Every line that holds the word "computer" needs to be copied from the data below.

((

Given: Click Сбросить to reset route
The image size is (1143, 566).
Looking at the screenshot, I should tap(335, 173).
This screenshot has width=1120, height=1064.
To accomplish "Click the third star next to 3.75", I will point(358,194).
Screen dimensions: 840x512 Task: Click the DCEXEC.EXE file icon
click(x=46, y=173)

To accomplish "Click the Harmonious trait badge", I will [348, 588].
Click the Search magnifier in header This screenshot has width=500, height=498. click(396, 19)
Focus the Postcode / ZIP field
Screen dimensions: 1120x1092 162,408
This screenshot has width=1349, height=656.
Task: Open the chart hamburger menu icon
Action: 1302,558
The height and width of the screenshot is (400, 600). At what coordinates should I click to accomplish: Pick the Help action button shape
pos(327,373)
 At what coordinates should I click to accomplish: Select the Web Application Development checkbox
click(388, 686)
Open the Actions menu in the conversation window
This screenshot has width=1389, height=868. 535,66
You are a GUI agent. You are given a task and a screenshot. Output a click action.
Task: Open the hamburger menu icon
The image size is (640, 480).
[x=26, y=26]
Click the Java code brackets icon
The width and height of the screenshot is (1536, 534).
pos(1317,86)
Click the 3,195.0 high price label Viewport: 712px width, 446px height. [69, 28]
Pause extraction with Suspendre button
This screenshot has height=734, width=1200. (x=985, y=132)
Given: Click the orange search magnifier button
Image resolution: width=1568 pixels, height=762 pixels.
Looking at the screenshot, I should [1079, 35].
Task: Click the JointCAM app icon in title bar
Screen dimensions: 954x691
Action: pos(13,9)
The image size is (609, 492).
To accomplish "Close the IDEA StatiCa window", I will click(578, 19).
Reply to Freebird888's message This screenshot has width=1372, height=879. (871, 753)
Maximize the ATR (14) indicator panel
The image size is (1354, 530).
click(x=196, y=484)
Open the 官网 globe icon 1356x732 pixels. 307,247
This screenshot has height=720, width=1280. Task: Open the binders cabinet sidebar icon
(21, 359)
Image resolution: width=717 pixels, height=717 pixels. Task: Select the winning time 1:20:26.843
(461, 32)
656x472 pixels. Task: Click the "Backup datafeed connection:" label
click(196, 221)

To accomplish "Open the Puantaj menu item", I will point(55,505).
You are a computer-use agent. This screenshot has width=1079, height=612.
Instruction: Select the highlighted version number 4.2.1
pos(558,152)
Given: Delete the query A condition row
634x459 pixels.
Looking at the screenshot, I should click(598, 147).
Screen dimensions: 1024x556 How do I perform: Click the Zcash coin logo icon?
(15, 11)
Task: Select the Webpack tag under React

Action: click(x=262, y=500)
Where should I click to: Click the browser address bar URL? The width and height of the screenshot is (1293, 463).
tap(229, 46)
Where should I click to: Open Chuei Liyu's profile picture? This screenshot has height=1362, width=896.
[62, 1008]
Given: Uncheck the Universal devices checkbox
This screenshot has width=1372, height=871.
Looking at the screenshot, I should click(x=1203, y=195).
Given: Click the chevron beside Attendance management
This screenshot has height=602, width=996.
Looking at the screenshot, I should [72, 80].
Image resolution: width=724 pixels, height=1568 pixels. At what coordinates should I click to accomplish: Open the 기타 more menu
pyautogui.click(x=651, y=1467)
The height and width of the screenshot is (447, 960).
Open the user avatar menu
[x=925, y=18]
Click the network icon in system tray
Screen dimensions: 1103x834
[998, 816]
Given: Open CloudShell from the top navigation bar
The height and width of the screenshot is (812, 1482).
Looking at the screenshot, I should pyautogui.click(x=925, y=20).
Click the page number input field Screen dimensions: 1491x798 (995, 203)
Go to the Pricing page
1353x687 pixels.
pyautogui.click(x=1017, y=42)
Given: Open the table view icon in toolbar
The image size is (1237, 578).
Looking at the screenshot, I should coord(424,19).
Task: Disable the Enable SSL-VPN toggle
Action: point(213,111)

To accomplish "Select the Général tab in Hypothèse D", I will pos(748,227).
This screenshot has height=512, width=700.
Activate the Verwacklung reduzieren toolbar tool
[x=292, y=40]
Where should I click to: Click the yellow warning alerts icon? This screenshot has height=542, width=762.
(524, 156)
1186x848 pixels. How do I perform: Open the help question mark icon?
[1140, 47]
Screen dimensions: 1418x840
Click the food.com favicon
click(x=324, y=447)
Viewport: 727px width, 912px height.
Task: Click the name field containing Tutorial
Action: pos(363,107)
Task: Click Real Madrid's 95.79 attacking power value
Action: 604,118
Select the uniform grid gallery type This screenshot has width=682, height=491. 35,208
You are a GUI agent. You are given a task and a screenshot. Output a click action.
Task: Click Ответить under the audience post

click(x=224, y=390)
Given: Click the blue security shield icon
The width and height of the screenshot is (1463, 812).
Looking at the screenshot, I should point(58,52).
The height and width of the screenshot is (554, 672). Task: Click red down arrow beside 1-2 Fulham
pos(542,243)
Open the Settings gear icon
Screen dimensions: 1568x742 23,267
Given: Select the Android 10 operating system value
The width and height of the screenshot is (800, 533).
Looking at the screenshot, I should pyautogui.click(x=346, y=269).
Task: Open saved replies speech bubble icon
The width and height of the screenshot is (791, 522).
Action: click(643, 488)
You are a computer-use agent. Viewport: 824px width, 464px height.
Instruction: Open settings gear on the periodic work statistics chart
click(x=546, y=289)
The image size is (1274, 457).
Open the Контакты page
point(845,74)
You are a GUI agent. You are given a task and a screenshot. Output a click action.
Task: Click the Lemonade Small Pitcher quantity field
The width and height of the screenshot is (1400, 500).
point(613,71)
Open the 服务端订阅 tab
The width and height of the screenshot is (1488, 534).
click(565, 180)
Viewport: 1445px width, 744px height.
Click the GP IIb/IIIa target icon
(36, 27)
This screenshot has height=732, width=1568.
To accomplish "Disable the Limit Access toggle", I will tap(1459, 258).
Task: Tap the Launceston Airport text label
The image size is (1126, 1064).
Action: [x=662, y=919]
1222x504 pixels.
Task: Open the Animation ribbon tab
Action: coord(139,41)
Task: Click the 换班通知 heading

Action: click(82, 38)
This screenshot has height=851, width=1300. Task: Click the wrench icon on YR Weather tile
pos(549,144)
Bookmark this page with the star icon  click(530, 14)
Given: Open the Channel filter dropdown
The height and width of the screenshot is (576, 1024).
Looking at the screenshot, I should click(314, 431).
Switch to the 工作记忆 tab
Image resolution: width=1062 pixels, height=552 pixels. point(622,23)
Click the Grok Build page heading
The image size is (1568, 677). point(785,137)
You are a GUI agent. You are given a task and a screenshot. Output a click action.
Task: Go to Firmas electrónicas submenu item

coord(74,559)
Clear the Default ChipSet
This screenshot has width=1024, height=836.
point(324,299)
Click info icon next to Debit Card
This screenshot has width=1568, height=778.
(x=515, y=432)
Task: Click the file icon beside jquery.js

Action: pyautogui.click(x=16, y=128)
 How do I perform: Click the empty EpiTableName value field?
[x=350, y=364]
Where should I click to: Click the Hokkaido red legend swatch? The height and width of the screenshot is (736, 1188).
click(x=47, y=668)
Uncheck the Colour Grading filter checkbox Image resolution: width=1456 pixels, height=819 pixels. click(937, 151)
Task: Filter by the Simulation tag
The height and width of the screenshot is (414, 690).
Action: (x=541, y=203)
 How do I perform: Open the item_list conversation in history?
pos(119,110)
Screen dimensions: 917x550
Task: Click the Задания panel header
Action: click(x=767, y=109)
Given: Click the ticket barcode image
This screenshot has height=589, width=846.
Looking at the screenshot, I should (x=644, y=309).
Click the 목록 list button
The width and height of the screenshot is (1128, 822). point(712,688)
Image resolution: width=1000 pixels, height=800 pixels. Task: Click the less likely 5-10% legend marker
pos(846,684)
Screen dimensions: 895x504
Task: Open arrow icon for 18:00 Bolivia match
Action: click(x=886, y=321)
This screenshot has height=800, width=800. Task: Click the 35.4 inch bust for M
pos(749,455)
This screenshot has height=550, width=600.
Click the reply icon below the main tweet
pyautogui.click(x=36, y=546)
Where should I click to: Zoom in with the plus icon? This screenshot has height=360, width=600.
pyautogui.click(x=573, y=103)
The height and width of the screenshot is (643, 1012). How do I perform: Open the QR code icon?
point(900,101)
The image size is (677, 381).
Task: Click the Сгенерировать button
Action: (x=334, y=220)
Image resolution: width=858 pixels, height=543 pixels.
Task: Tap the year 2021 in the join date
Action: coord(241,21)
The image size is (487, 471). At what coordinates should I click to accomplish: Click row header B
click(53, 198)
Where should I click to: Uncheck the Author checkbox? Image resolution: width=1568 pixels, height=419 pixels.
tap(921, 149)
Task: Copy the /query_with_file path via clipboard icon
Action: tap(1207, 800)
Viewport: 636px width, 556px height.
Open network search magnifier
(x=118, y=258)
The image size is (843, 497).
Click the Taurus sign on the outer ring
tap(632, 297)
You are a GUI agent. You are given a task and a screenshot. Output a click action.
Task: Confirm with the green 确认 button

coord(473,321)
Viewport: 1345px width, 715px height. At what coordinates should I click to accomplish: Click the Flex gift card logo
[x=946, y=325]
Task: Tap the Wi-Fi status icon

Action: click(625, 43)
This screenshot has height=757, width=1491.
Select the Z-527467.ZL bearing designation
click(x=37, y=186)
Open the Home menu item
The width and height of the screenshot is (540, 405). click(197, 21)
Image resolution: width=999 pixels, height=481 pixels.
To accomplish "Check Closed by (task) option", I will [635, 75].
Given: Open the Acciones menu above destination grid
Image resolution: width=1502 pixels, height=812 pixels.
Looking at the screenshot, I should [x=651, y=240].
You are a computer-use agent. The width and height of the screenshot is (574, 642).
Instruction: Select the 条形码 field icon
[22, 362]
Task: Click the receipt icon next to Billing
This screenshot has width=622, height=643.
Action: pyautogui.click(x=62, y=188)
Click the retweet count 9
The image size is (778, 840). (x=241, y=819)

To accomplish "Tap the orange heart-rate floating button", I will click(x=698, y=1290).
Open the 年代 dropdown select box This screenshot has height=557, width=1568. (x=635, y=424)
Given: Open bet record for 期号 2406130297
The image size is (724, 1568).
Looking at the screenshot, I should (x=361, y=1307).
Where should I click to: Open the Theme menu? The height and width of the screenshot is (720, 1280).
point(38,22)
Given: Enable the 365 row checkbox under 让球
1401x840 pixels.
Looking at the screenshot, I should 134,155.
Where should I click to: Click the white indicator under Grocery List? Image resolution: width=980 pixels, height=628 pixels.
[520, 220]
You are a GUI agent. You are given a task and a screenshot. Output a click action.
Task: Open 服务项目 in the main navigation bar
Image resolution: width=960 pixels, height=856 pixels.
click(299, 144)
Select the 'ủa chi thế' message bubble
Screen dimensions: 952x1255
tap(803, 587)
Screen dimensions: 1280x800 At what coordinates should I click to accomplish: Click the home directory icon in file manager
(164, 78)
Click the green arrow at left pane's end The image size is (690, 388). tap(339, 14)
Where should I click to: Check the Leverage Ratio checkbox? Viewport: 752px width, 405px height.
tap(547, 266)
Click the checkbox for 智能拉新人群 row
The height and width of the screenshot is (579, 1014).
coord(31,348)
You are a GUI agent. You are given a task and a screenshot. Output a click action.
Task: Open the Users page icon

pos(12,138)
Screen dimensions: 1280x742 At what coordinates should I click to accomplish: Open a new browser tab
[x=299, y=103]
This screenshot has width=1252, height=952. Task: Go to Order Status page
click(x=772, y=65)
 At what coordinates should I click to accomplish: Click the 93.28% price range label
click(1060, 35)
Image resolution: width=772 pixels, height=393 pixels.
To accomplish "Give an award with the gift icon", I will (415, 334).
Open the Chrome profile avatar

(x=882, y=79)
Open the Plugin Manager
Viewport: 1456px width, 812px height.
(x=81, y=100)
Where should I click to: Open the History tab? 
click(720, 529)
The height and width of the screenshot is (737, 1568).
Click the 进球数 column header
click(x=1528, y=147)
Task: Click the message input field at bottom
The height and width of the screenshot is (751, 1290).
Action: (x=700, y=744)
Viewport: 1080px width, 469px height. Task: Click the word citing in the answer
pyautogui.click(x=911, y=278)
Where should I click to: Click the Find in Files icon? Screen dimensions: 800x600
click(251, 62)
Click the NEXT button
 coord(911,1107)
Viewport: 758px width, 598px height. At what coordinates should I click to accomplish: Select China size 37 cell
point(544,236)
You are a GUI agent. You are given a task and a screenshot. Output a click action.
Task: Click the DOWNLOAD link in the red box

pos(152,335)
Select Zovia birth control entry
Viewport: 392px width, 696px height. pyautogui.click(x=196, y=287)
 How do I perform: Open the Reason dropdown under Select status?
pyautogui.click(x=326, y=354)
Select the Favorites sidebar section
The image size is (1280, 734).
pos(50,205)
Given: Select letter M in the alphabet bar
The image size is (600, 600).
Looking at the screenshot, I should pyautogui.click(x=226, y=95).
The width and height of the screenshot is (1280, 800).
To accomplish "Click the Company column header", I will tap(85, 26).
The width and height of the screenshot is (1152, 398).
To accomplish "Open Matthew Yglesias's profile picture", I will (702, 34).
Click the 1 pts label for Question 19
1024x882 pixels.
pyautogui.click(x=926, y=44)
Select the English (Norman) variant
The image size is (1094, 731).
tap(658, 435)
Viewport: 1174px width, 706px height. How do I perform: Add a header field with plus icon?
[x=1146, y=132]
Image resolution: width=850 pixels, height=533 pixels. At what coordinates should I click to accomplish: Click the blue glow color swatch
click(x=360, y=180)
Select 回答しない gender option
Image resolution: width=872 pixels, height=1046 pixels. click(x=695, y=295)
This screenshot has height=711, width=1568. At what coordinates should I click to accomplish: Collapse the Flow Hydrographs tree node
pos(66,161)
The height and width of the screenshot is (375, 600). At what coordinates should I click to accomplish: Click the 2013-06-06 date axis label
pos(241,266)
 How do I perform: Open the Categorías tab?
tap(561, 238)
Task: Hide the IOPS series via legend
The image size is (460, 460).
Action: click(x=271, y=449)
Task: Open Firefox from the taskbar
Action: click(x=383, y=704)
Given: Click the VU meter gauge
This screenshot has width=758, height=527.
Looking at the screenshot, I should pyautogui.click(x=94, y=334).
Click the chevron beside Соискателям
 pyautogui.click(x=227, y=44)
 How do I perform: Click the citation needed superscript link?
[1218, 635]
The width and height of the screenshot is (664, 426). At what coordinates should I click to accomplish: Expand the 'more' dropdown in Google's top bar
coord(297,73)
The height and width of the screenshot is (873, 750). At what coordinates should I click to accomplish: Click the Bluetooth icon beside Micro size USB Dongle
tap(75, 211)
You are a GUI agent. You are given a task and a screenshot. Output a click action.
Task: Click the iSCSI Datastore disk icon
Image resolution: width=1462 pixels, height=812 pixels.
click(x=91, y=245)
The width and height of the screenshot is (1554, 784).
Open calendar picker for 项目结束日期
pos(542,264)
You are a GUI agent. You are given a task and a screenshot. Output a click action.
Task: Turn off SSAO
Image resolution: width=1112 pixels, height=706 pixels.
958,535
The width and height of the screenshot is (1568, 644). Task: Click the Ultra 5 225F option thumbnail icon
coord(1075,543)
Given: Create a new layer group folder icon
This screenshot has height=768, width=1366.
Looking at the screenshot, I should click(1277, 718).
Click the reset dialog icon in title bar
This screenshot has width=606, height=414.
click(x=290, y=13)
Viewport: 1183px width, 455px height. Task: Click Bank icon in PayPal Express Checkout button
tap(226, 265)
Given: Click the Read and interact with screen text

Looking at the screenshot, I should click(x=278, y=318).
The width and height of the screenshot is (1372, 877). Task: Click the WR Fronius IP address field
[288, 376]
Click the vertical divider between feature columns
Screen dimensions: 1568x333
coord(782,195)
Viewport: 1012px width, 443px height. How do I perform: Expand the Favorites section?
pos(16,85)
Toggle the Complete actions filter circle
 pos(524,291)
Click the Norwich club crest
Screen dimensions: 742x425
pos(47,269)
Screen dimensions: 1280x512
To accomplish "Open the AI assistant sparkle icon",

))

* [EXPECTED ANSWER]
You are a computer-use agent. This screenshot has width=1079, height=612.
You are a computer-use agent. Viewport: 824px width, 464px height.
You are a computer-use agent. The width and height of the screenshot is (574, 642).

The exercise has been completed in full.